My experience is that reading in 4096 byte chunks is close to
optimal default (so length does not need to be dynamic) and
same buffer can be reused for whole file/stream (so also its
allocation does not need to be so dynamic). IOW std::array is
usually splendid for that. The run-time data structure into what
the file is read can be anything but usually has finer
organization than (potentially) large immutable scoped
arrays.
> In this (not so "ultra rare") case std::unique_ptr<[]> might be
> a slightly more lightweight solution than std::vector (especially
> since in this case you are probably using a primitive type, and you
> probably don't need the array initialized because you are filling it
> with data anyway), with little to no drawbacks, if you don't need
> anything that std::vector provides.
My starting point is one, 4-8 KB std::array (+ one integer to
indicate how "full" it is) for sequentially reading one file.

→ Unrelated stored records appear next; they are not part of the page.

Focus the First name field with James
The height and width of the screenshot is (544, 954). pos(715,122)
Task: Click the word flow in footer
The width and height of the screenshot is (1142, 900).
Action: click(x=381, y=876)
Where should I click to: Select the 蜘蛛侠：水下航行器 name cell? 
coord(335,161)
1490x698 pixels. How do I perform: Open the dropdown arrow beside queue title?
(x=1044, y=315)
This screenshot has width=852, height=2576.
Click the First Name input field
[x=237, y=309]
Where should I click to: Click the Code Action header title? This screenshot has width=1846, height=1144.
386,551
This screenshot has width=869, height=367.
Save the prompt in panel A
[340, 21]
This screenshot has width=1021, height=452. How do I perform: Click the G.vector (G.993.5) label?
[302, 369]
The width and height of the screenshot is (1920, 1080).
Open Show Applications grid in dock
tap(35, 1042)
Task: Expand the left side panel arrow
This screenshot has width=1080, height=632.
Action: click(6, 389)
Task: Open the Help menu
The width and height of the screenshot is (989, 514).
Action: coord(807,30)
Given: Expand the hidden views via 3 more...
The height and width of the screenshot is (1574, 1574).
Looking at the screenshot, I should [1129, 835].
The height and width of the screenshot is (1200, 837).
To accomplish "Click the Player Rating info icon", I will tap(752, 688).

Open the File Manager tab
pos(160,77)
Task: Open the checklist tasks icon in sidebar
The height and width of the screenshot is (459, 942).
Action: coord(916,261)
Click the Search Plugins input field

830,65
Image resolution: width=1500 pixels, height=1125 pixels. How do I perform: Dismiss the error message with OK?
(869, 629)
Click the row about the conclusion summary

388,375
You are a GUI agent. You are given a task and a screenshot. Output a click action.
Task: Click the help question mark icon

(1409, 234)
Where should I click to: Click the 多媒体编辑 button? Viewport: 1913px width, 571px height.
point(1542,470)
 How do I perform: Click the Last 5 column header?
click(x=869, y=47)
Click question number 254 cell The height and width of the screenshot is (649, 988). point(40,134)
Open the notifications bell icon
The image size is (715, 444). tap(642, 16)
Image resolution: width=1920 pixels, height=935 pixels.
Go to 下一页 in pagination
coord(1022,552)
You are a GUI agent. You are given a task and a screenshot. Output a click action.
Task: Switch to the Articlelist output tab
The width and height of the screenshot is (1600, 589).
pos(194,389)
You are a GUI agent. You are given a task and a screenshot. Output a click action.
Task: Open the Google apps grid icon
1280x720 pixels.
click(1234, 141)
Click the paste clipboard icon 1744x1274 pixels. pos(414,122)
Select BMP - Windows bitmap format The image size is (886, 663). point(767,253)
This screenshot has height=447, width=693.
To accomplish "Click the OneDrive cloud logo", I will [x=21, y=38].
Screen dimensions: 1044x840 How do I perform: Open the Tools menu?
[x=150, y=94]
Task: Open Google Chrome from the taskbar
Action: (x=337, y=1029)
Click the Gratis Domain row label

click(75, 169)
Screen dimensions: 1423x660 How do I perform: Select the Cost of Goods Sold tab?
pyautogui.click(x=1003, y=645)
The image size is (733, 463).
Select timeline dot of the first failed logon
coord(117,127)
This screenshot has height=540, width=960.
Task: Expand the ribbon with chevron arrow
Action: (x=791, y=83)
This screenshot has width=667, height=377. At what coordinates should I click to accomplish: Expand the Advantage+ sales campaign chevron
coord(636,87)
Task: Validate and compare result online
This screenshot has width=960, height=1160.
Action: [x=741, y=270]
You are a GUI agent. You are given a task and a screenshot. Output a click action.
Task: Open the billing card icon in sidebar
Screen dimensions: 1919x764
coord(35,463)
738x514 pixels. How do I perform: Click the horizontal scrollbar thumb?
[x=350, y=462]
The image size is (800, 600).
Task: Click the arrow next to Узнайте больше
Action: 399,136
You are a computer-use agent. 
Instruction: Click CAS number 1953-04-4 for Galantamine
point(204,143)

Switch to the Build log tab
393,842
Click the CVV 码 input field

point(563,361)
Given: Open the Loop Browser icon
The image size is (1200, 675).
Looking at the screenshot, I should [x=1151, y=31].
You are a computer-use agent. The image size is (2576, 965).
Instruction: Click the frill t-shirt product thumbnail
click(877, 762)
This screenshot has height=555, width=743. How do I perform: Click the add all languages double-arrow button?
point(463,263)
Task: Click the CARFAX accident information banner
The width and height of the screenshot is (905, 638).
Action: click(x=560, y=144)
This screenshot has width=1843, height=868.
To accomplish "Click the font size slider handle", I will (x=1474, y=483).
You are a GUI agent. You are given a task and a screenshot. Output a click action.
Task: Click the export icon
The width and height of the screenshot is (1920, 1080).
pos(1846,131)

It typically remains that regardless if it is small or multi-megabyte
file. On ~5% of cases when that is not performant enough I go full
way to best what is available (like mmap) and for managing that
it is better to have special class (not to hack unique_ptr<char[]>
somehow). OTOH if we talk about hundreds of megabytes
of data then there are database engines for that.
> > we may want to take a
> > step back and to investigate why we are allocating/releasing arrays
> > in such very busy loop and/or we may want to take a step forward
> > and to consider non-standard things like alloca() or VLA for array.
>
> Besides it being non-standard, you'll be burdening the stack with
> a potentially very large amount of data. It would be bad if you
> run out of stack space.
We were talking about allocations/deallocations in so tight sequence
that it alters performance. It means there are lot of relatively small
(not virtually unbounded) buffers involved? Is it is uncertain for
software designer if what the program is dealing with is small or
potentially huge data?
Take projectiles for analogy. Buckshot cartridges are better for
small game and centre-fire cartridges are better for heavy game
but for a tank we need mortar shells. "Silver bullets" that are optimal
for all cases do not exist, so if it is potentially rabbit but potentially
also tank then we perhaps have to carry all three weapons and
choose dynamically what we shoot it with. Now there is also bow
with what small game is hard to hit but heavy game is dangerous
to wound and is hopeless against tank.
Same with software: small std::arrays (possibly in stack) are better
for small data and medium data is better in containers like
std::unordered_map but for large data we likely need database
engine (that deals with memory mapping and indexing internally).
I can imagine how software can pick dynamically between those
three choices but std::unique_ptr<x[]> feels like a bow there. ;)